I'm new at Rails, but I think I understand the concept. Now I'm
trying to map that to what I've done in the past with JSP/Java/Tomcat,
and I have a specific problem I need to solve.
A client likes to have his registered users have their own portal
pages, like "thesite.com/someuser". In JSP I just added logic to the
404 handling such that if the path name "someuser" was a registered
user in the database, then it would generate a page appropriate for
them. Then, since this was a referral-based system (in terms of
membership-benefits), if the visitor signed up on someuser's page,
someuser would get credit for it.
How, in Rails, might such a thing be done? Would it be a hack like
what I did on Tomcat in JSP, with 404 handling? Or is there some
other facility for _faking_ pages that don't exist?

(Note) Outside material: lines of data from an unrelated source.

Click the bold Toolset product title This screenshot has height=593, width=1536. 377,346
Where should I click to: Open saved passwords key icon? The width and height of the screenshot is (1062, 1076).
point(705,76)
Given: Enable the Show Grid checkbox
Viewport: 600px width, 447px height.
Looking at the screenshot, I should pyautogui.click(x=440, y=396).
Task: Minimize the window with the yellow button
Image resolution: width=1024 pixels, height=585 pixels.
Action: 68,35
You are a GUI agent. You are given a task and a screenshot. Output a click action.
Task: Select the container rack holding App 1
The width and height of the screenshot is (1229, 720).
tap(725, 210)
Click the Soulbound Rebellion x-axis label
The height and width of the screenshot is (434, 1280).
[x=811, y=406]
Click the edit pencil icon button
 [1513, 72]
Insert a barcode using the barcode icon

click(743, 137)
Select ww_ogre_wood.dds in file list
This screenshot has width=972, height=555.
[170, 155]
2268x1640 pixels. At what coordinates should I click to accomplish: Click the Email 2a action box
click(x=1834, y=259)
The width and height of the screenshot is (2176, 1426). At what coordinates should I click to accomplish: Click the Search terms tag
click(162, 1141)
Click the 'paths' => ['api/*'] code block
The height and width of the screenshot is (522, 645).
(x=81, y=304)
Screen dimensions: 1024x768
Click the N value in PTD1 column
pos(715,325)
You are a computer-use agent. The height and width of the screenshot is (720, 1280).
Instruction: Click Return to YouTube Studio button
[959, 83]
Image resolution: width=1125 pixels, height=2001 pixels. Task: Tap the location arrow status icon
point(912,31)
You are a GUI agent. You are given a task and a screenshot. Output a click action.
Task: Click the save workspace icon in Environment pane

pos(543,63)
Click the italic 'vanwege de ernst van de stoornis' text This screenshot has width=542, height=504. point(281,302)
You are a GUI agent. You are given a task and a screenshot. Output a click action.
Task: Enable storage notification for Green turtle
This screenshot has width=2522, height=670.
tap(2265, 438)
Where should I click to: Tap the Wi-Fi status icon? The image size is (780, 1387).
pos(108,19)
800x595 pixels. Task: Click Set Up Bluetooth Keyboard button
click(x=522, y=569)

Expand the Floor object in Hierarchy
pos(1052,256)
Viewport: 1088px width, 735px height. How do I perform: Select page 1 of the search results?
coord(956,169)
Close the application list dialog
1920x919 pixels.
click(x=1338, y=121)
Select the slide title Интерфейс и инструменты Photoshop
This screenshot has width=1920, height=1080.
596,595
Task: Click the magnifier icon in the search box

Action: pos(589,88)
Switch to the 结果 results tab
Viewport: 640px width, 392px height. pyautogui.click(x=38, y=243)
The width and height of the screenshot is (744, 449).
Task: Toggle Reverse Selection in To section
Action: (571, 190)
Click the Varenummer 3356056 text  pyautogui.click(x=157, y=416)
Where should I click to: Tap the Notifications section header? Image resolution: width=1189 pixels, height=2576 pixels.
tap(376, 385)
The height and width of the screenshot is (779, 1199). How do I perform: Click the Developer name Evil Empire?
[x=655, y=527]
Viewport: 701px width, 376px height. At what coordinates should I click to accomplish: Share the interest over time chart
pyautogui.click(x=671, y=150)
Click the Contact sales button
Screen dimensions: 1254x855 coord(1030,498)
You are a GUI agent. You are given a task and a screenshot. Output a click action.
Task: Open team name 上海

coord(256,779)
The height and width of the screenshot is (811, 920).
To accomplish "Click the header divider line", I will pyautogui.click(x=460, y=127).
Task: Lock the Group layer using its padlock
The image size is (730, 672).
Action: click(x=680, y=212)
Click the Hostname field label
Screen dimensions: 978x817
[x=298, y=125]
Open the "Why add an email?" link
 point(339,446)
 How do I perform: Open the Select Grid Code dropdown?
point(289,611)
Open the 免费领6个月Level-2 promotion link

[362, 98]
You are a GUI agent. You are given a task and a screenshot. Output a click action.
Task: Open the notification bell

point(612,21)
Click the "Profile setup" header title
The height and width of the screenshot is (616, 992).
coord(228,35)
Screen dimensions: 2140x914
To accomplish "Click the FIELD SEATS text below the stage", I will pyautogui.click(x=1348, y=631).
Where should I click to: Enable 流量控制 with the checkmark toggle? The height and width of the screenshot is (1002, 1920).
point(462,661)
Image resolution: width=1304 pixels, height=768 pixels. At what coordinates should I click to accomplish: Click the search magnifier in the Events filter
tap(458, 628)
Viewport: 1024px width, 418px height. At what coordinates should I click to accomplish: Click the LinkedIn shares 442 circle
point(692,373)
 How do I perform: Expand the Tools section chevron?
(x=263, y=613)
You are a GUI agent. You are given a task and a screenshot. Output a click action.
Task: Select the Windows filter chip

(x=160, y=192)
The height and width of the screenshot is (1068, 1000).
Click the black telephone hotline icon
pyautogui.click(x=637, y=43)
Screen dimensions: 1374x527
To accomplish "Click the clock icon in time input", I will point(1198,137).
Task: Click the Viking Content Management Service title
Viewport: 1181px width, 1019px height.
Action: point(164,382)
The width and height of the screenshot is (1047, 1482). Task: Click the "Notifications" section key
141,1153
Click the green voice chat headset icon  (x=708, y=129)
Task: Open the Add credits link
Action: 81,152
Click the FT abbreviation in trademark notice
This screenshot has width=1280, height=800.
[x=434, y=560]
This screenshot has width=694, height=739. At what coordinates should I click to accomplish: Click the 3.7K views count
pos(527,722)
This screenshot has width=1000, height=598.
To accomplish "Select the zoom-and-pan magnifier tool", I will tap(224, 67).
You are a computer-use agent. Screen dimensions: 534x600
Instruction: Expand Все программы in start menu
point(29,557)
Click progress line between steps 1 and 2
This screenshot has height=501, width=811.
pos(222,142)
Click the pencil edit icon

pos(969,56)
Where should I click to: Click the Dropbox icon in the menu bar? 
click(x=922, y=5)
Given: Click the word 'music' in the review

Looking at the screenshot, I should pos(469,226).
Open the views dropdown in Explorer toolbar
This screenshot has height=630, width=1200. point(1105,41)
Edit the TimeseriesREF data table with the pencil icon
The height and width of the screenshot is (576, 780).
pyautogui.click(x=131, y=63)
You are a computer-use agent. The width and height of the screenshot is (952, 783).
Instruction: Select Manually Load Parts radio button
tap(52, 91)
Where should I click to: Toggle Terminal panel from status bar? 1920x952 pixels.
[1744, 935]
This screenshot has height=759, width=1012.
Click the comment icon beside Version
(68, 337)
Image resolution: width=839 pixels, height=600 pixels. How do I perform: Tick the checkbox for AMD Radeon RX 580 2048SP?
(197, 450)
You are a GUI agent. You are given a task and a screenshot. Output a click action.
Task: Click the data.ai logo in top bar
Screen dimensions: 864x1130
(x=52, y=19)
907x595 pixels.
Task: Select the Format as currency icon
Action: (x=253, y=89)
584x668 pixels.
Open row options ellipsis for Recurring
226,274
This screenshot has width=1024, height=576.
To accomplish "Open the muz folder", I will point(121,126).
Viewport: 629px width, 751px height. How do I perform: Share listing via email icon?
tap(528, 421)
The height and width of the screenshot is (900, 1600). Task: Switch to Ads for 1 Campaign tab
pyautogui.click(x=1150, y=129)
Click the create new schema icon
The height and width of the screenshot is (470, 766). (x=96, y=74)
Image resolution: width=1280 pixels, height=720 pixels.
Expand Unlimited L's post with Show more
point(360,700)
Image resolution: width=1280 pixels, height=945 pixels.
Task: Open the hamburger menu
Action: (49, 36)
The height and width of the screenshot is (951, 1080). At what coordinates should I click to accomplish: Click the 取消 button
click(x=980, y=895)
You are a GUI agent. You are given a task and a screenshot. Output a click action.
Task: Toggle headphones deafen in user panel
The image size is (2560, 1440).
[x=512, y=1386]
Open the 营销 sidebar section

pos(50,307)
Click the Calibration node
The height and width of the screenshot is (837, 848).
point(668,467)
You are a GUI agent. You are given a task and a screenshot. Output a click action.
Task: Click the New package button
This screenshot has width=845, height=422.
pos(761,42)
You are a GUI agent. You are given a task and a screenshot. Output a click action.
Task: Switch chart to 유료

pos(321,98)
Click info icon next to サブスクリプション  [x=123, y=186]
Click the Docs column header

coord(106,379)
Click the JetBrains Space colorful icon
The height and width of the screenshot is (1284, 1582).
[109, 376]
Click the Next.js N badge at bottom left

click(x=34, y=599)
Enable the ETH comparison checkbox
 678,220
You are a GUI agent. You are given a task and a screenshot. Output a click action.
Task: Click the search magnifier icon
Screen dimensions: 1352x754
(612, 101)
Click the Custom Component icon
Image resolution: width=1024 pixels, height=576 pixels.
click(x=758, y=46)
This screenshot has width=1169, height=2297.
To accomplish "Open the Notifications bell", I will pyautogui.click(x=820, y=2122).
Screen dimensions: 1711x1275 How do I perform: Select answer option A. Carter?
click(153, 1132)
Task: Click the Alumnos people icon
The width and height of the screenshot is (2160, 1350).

An example or other explanation of similar systems would be wonderful.
blunte wrote:
> A client likes to have his registered users have their own portal
pages, like "thesite.com/someuser". In JSP I just added logic to the
404 handling such that if the path name "someuser" was a registered
user in the database, then it would generate a page appropriate for
them. Then, since this was a referral-based system (in terms of
membership-benefits), if the visitor signed up on someuser's page,
someuser would get credit for it.
How, in Rails, might such a thing be done? Would it be a hack like
what I did on Tomcat in JSP, with 404 handling? Or is there some
other facility for _faking_ pages that don't exist?
I think you'd basically do it the same way. Map an action as the last-resort action and in there try to look up a user for the path. If you don't find a user /then/ you do the 404.
Read up on routes.rb... in fact, the comments in the generated routes.rb might be enough.